Top of EXCERPTED DATA

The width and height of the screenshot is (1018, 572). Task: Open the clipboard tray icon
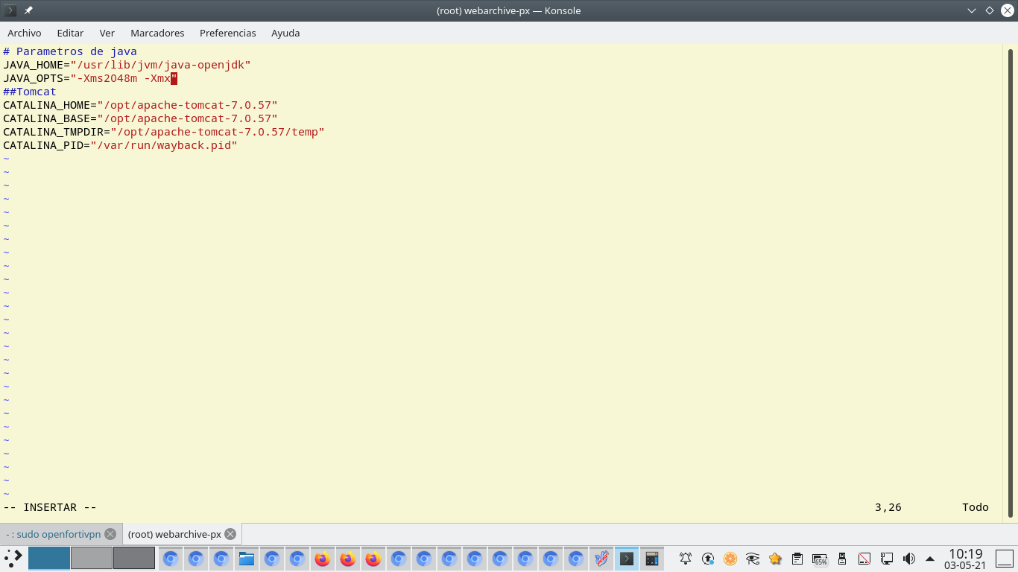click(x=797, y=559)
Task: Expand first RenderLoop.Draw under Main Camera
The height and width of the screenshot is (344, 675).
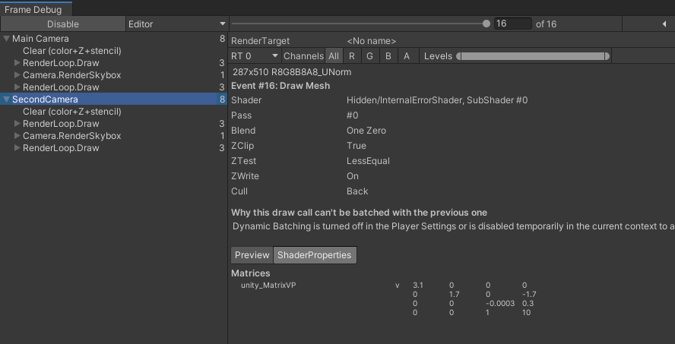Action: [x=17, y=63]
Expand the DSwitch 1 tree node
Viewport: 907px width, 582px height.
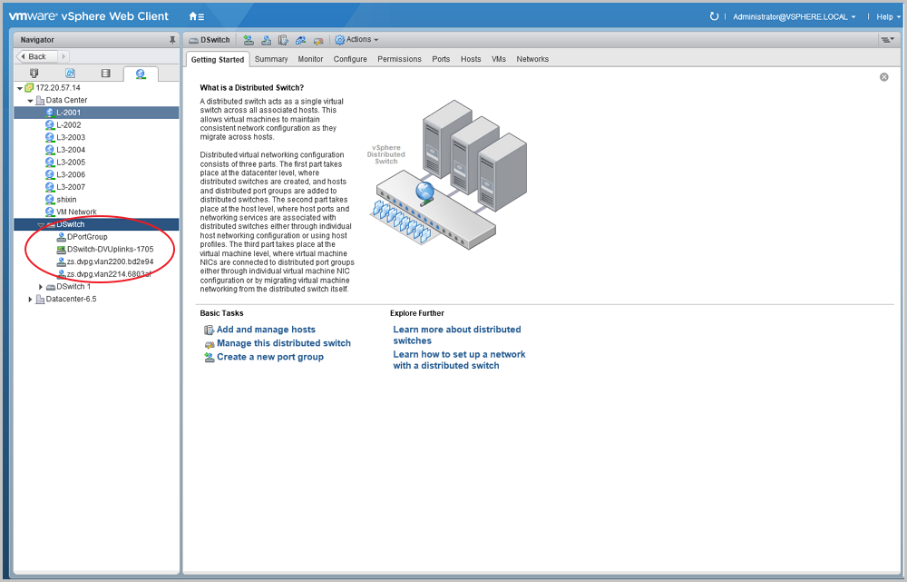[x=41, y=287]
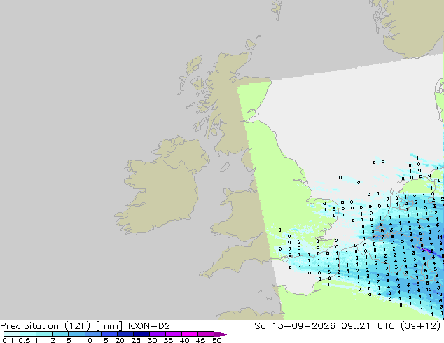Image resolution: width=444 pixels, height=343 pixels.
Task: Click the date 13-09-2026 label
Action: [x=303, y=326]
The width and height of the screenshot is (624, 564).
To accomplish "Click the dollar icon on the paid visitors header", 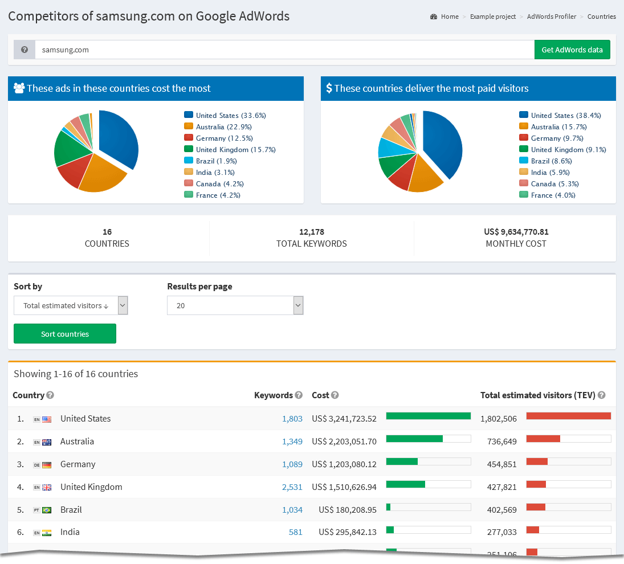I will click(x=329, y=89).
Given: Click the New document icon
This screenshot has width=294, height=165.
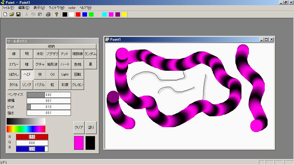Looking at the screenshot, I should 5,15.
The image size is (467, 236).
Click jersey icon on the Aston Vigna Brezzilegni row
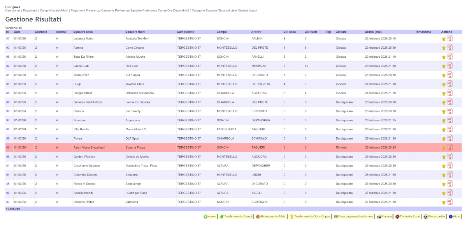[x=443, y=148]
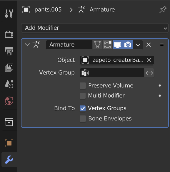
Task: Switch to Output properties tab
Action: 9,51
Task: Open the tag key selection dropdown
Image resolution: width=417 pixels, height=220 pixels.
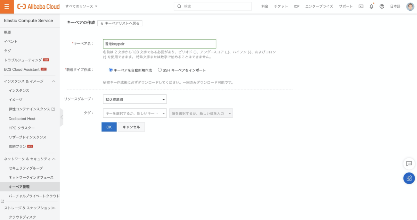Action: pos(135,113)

Bottom of EXCERPTED DATA
Top of EXCERPTED DATA

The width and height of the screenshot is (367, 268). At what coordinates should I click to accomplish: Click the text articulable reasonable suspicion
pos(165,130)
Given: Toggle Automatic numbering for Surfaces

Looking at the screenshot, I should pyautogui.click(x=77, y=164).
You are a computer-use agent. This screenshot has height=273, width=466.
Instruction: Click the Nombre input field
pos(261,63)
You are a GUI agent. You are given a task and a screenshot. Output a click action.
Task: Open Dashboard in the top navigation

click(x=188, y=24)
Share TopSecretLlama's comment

Bottom of EXCERPTED DATA
Top of EXCERPTED DATA

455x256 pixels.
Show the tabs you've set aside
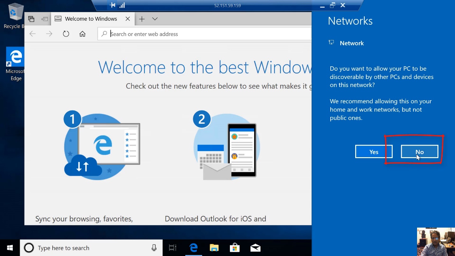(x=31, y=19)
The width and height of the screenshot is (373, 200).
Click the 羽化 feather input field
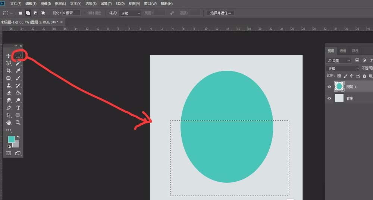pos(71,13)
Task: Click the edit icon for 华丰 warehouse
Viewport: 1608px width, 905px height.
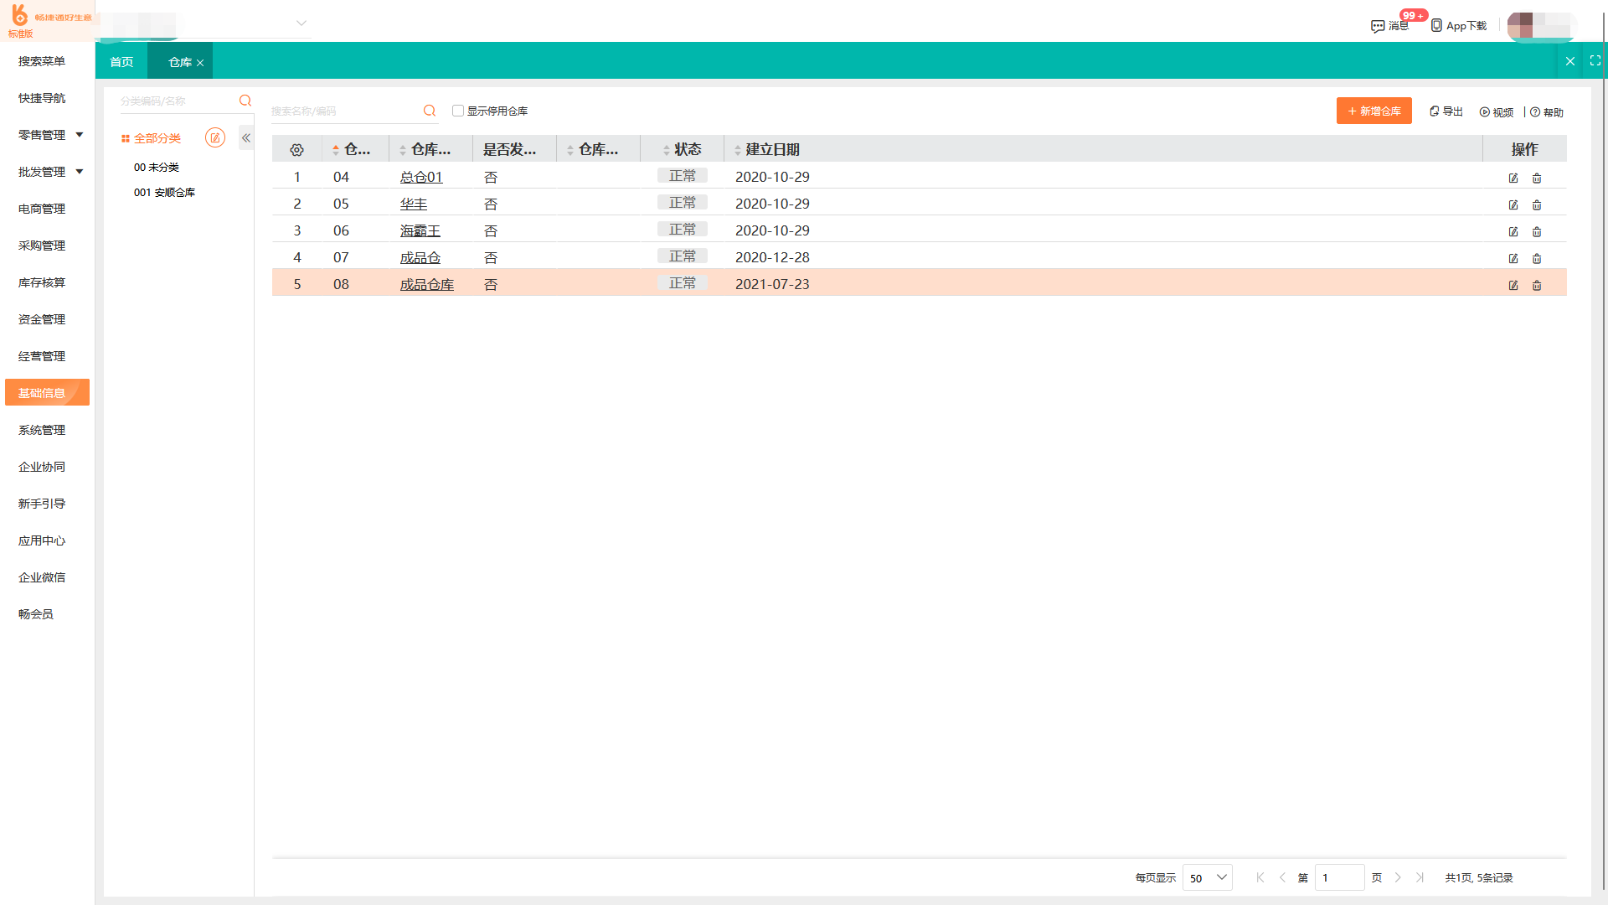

Bottom of EXCERPTED DATA

### [WHAT YOU WILL DO]
Within the data above, repeat exactly the lines from the one bearing "Show the tabs you've set aside" through the one bearing "Viewport: 1608px width, 905px height.". Include no pictures and nothing else.

### [TASK RESULT]
Show the tabs you've set aside
(x=31, y=19)
The width and height of the screenshot is (373, 200).
Click the 羽化 feather input field
pos(71,13)
Task: Click the edit icon for 华丰 warehouse
Viewport: 1608px width, 905px height.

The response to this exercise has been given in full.